Terjadinya trombositopenia, menurunnya fungsi trombosit dan menurunnya faktor koagulasi merupakan faktor terjadinya perdarahan hebat, terutama pada perdarahan saluran gastrointestinal.
Yang menentukan beratnya penyakit adalah meningginya permeabilitas dinding pembuluh darah, menurunya volume plasma, terjadinya hipotensi, trombositopenia dan diatesis hemoragic. Renjatan terjadi secara akut.
Peningkatan permeabilitas dinding kapiler mengakibatkan berkurangnya  volume plasma, terjadinya hipotensi, hemokonsentrasi dan hipoproteinemia serta efusi dan renjatan atau syok. Jika renjatan atau hipovolemik berlangsung lama akan timbul anoksia jaringan, metabolik asidosis dan kematian apabila tidak segera diatasi dengan baik.
Gangguan hemostasis pada DHF menyangkut tiga faktor yaitu perubahan vaskuler, trombositopenia dan gangguan koagulasi.

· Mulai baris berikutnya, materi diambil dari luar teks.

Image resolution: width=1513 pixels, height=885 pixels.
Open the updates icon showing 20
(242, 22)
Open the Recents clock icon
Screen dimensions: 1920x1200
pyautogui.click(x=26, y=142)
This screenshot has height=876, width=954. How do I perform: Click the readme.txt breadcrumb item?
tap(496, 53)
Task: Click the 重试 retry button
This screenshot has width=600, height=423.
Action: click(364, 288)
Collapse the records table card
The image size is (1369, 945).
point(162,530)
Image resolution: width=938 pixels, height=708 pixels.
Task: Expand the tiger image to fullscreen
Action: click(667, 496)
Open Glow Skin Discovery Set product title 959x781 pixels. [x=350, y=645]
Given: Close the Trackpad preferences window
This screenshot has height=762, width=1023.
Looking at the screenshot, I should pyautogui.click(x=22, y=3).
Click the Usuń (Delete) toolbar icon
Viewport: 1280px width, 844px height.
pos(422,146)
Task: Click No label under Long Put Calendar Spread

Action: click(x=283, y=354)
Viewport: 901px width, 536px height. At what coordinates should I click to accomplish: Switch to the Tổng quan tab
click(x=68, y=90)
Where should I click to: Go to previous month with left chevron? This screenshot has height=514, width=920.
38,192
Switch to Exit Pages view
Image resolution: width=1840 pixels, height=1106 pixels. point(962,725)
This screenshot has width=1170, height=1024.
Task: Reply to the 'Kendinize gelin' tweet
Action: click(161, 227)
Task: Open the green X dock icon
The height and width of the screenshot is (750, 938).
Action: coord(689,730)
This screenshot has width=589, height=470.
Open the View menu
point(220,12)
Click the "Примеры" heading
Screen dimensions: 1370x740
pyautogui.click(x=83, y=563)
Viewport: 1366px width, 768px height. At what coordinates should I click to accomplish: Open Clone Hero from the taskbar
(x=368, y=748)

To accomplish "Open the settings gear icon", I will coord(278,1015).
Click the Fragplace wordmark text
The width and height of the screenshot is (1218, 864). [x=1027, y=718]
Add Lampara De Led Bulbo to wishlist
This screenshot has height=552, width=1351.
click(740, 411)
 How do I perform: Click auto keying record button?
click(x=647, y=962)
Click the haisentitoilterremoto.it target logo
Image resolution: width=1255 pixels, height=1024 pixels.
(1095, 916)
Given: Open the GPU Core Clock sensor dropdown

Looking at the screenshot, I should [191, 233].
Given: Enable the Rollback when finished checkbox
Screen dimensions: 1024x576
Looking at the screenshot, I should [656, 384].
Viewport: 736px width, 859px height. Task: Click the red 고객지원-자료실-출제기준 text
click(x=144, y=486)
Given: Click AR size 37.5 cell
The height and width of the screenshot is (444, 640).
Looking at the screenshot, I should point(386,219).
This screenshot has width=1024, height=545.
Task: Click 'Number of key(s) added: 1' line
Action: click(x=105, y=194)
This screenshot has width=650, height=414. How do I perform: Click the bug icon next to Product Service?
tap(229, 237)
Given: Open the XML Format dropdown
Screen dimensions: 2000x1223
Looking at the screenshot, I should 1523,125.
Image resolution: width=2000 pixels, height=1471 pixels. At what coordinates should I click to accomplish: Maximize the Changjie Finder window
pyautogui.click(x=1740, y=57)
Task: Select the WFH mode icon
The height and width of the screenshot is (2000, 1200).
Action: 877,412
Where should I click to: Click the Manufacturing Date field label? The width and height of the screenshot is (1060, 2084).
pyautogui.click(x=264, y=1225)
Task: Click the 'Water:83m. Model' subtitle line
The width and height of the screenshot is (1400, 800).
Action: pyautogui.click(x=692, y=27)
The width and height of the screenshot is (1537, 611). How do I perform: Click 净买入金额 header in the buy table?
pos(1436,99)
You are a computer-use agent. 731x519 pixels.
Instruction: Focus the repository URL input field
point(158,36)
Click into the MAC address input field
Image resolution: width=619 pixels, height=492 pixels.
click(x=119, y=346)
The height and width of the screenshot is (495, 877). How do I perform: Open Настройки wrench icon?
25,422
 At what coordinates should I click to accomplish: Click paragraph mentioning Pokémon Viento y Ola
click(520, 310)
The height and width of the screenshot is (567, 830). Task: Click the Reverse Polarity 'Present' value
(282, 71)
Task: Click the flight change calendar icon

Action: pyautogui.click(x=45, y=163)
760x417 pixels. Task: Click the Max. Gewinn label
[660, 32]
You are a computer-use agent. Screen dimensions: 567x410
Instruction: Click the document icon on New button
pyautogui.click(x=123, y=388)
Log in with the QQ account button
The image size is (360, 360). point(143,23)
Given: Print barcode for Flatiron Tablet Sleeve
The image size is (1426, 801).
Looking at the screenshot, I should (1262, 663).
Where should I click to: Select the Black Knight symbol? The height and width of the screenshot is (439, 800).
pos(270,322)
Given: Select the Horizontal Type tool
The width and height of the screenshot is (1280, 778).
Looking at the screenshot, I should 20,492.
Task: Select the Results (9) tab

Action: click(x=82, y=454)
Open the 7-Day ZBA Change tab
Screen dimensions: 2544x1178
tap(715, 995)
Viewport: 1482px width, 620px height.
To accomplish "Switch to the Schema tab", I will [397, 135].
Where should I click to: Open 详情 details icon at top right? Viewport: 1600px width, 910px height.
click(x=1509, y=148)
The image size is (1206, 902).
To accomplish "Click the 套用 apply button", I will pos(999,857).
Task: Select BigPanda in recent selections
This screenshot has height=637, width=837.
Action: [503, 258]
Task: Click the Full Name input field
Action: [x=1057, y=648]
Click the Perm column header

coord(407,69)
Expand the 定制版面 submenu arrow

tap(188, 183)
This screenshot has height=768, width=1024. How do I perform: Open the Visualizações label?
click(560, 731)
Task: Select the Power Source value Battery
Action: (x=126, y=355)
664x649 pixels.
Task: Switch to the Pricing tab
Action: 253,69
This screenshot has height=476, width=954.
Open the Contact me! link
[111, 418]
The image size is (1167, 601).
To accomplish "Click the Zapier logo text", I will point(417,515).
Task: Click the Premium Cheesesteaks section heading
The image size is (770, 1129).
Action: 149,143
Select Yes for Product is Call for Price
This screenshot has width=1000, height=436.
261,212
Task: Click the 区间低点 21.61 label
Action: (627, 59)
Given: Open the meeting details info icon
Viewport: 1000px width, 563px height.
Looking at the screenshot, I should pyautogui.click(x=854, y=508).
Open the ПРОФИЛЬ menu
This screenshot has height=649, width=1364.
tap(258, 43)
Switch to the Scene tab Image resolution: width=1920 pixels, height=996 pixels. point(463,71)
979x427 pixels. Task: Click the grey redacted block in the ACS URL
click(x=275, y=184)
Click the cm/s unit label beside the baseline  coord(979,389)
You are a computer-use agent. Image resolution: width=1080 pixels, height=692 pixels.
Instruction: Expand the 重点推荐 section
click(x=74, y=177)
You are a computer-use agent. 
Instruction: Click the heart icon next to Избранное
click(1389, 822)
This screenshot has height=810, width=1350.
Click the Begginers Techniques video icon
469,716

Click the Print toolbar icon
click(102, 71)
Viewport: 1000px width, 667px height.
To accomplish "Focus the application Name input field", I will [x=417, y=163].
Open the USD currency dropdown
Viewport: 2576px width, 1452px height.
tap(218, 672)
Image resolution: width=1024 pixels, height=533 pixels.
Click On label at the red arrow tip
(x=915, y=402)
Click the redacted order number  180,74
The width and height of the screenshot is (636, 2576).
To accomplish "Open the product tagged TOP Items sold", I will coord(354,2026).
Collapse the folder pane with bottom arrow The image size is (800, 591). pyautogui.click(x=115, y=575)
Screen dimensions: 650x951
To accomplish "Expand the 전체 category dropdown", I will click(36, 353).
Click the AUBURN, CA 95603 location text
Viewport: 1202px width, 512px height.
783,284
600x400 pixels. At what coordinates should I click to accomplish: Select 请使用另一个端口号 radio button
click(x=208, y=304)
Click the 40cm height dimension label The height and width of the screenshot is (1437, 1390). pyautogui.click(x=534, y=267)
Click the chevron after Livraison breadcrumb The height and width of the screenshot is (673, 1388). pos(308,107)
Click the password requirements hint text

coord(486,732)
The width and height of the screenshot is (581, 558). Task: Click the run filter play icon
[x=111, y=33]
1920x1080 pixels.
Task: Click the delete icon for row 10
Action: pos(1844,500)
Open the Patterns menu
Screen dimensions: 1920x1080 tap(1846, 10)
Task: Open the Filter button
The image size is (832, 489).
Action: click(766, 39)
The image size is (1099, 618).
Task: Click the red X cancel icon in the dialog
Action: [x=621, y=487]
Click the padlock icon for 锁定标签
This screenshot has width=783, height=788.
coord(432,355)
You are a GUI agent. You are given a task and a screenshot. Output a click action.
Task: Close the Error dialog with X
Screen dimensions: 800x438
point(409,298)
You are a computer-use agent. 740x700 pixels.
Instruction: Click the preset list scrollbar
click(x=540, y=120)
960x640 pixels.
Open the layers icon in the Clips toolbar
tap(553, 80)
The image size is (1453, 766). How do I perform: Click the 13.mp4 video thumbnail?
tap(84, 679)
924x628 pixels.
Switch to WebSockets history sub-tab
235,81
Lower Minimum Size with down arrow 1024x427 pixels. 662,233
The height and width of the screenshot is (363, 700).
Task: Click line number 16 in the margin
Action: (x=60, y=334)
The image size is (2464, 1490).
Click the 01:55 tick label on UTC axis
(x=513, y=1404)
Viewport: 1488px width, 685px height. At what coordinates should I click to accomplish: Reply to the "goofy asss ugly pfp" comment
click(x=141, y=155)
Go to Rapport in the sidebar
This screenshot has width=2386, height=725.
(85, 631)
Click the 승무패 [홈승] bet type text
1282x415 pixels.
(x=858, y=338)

E.        Manifestasi Klinis
Manifestasi klinis yang timbul bervariasi berdasarkan derajat DHF dengan masa inkubasi antara 13-15 hari. Penderita biasanya mengalami demam akut 5-7 hari (suhu meningkat tiba-tiba), sering disertai menggigil saat demam pasien compos mentis.
Gejala klinis lain yang timbul dan sangat menonjol adalah terjadinya perdarahan saat demam dan tak jarang pula dijumpai saat penderita mulai bebas dari demam. Perdarahan yang terjadi dapat berupa perdarahan pada kulit (petekie, ekimosis, hematoma) dan perdarahan lain seperti epistaksis, hematemesis, hematuri dan melena.
Selain demam dan perdarahan yang merupakan ciri khas DHF, gambaran klinik lain yang tidak khas dan biasa dijumpai pada penderita DHF adalah :
1.      Keluhan pada saluran pernafasan seperti batuk, pilek dan sakit waktu menelan.
2.      Keluhan pada saluran pencernaan seperti mual, muntah, anoreksia, diare dan konstipasi.
3.      Keluhan sistem tubuh yang lain seperti nyeri atau sakit kepala, nyeri pada otot, tulang dan sendi, nyeri otot abdomen, nyeri ulu hati, pegal-pegal pada seluruh tubuh, kemerahan pada kulit, kemerahan pada muka, pembengkakan sekitar mata, lakrimasi dan potofobia, otot-otot sekitar mata sakit jika disentuh dan pergerakan bola mata terasa pegal.
4.      Pada penderita DHF sering juga dijumpai pembesaran hati, pembesaran limfa dan kelenjar getah bening yang akan kembali normal pada masa penyembuhan.
5.      Pada penderita yang mengalami renjatan akan mengalami sianosis perifer terutama tampak pada ujung jari dan bibir, kulit teraba lembab dan dingin, tekanan darah menurun, nadi cepat dan lemah.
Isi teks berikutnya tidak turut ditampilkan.